Rewrite the part of the entries that opens with the first line and closes with the line containing "This screenshot has width=400, height=547.", replacing "Given" with "Instruction" and leaving everything else unchanged. Give back only those lines.
◇ ◇ ◇ ◇ ◇
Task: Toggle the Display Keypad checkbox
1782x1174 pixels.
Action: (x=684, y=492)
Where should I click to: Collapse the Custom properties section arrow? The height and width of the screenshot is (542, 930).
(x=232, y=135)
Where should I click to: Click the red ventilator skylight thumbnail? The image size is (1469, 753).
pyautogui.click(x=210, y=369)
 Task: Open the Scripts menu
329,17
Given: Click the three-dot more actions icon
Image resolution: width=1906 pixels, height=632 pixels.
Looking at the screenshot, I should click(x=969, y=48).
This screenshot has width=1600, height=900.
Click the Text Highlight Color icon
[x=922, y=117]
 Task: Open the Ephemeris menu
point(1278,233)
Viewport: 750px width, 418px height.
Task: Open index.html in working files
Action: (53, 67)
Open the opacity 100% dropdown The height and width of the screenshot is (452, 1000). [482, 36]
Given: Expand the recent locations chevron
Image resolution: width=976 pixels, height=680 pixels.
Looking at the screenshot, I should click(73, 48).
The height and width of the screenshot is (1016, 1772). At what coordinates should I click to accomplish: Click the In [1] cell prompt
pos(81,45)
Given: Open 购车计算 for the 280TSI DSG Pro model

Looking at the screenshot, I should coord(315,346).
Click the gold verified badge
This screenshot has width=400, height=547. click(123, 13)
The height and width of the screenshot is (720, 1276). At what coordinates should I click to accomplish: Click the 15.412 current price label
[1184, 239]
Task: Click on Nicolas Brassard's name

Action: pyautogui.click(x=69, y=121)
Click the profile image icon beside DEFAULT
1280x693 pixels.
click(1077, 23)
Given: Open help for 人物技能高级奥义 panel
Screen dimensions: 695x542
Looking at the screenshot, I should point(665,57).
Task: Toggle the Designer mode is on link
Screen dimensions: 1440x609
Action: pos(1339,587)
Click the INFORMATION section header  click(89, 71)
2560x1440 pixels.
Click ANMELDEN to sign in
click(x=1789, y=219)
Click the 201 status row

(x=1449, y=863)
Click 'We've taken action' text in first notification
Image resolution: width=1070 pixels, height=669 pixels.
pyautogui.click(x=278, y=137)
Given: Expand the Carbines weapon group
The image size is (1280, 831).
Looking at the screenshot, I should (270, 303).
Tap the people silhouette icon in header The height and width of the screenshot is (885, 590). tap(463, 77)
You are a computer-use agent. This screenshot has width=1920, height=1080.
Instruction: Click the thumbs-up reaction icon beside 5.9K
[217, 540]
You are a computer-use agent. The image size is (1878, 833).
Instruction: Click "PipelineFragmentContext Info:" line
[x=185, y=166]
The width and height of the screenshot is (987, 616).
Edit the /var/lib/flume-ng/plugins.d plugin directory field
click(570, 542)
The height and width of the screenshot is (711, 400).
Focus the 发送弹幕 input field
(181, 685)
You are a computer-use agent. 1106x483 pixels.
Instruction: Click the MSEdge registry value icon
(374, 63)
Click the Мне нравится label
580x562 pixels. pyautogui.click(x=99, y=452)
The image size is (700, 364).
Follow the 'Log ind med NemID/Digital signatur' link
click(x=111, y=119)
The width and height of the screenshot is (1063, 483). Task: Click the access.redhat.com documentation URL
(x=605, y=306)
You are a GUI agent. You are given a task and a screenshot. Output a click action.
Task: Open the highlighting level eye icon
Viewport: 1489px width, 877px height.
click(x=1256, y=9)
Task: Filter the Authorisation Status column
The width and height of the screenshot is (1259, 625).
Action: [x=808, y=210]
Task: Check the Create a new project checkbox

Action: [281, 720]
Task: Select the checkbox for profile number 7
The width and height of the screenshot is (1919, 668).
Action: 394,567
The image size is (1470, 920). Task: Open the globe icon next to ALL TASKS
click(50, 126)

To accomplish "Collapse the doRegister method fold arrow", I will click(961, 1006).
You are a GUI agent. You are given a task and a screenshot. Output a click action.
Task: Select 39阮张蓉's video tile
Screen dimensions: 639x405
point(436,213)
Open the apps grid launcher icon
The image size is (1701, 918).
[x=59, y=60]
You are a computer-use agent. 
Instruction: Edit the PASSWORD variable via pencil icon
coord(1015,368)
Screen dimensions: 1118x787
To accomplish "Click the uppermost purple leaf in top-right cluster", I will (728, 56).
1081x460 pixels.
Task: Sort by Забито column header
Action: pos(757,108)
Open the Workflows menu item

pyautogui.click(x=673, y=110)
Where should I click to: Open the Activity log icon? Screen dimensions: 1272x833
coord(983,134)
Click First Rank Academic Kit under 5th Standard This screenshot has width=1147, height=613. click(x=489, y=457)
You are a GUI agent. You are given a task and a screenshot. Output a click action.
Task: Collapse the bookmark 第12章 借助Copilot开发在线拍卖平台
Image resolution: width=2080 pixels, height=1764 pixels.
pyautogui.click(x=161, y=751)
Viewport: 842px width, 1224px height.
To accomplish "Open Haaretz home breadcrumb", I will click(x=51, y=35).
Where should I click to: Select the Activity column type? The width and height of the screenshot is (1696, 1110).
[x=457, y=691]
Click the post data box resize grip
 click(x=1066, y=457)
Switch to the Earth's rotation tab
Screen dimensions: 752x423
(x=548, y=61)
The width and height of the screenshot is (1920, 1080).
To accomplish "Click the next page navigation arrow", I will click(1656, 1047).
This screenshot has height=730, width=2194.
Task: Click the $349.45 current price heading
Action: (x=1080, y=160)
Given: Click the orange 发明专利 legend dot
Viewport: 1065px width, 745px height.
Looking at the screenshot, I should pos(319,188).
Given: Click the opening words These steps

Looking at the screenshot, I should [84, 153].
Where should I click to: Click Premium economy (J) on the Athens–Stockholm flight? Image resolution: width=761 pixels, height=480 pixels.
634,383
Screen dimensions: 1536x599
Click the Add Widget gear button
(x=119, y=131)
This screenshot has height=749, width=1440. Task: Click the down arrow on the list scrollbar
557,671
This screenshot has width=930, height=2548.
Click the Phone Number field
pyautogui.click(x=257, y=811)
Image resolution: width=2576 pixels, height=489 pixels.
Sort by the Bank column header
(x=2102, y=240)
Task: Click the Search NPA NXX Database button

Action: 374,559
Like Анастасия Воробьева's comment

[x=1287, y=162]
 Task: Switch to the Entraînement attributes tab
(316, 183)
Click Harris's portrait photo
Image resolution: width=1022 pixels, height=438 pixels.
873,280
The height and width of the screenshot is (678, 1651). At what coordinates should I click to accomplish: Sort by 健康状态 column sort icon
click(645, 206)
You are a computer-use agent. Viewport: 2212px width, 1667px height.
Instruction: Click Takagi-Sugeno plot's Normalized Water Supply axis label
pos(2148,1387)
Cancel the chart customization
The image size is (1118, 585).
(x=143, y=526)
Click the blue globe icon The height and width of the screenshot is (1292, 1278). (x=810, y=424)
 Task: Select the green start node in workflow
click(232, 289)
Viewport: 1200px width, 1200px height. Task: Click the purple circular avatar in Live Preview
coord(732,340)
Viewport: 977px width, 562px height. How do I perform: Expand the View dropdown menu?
◇ ◇ ◇ ◇ ◇
SOLUTION TO THIS TASK:
Task: Toggle the Display Keypad checkbox
1782x1174 pixels.
Action: (x=684, y=492)
Where should I click to: Collapse the Custom properties section arrow? The height and width of the screenshot is (542, 930).
(x=232, y=135)
Where should I click to: Click the red ventilator skylight thumbnail? The image size is (1469, 753).
pyautogui.click(x=210, y=369)
 Task: Open the Scripts menu
329,17
Instruction: Click the three-dot more actions icon
Image resolution: width=1906 pixels, height=632 pixels.
Looking at the screenshot, I should click(x=969, y=48).
This screenshot has width=1600, height=900.
Click the Text Highlight Color icon
[x=922, y=117]
 Task: Open the Ephemeris menu
point(1278,233)
Viewport: 750px width, 418px height.
Task: Open index.html in working files
Action: (53, 67)
Open the opacity 100% dropdown The height and width of the screenshot is (452, 1000). [482, 36]
Instruction: Expand the recent locations chevron
Image resolution: width=976 pixels, height=680 pixels.
Looking at the screenshot, I should click(73, 48).
The height and width of the screenshot is (1016, 1772). At what coordinates should I click to accomplish: Click the In [1] cell prompt
pos(81,45)
Instruction: Open 购车计算 for the 280TSI DSG Pro model

Looking at the screenshot, I should coord(315,346).
Click the gold verified badge
This screenshot has width=400, height=547. click(123, 13)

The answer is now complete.